To develop strength and power you need to:


1. Improve CNS neural drive to the muscles for more fibre recruitment.

2. Increase muscle size for greater force.

3. Greater sympathetic nervous system activation for more hormone release.

4. Build a better technique.


This is done through quality over quantity lifting, more heavy and explosive lifting than loads of reps. Max and dynamic effort and plyometrics improve the nervous system and these rely on the anaerobic energy system while steady-state cardio relies on the aerobic system. Doing this can confuse your body.

So, sticking to anaerobic work, things like sledge dragging, tempo lifts, tempo intervals, explosive movements and high-intensity continuous training are great accompaniments to strength training to maintain or improve conditioning. They can even help with strength and power by increasing blood flow into tired muscles.

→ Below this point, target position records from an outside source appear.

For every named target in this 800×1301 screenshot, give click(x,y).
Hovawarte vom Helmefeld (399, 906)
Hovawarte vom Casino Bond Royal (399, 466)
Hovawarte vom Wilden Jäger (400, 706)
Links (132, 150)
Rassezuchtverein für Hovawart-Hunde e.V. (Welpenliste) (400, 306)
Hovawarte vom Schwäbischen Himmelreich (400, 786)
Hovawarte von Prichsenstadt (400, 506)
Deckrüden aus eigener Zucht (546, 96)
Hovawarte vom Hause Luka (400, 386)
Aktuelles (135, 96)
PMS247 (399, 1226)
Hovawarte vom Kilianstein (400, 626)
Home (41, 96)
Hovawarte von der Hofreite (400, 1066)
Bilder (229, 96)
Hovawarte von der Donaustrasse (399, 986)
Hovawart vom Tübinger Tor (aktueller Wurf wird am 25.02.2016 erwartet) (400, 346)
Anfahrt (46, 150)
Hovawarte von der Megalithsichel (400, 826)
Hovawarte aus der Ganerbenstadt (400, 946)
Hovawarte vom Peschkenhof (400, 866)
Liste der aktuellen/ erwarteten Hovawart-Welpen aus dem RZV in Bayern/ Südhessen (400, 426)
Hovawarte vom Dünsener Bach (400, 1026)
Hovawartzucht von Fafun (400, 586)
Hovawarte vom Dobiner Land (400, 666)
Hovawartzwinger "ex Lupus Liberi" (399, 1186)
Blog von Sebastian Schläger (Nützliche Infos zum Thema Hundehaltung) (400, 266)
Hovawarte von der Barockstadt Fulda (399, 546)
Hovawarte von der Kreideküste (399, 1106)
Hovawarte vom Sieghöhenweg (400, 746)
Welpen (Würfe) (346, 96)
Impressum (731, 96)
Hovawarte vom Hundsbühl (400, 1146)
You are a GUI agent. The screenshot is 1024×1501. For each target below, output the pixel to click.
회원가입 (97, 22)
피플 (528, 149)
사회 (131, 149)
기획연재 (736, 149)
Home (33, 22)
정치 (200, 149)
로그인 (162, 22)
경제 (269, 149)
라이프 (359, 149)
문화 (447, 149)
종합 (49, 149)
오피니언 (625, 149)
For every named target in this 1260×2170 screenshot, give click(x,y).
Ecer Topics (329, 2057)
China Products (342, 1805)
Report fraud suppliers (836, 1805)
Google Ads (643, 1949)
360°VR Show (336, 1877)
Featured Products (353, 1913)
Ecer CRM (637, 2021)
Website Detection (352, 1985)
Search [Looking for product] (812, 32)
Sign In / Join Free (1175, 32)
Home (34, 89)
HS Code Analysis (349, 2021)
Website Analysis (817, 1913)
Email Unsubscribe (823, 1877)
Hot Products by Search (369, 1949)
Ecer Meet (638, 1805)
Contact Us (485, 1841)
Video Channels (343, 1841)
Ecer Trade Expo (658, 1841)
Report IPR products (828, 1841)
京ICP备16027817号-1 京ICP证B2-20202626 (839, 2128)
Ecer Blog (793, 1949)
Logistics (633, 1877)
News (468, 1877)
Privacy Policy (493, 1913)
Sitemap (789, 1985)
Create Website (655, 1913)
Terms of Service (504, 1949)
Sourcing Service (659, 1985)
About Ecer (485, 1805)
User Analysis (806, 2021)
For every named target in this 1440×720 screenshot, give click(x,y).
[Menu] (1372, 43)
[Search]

Depending on fitness levels, you need to organise your training properly. Beginners can do conditioning work at the end of a workout. Moderate level trainees are best off leaving 4-6 hours between doing strength and conditioning work and high-level trainees do best when they separate these into different days.

This is because as your fitness improves, it requires more and more energy be devoted to both the training session and the recovery that takes place after.


So prioritise your training goals, look at what is your primary aim and work this the hardest. This way, you will achieve what you want the most.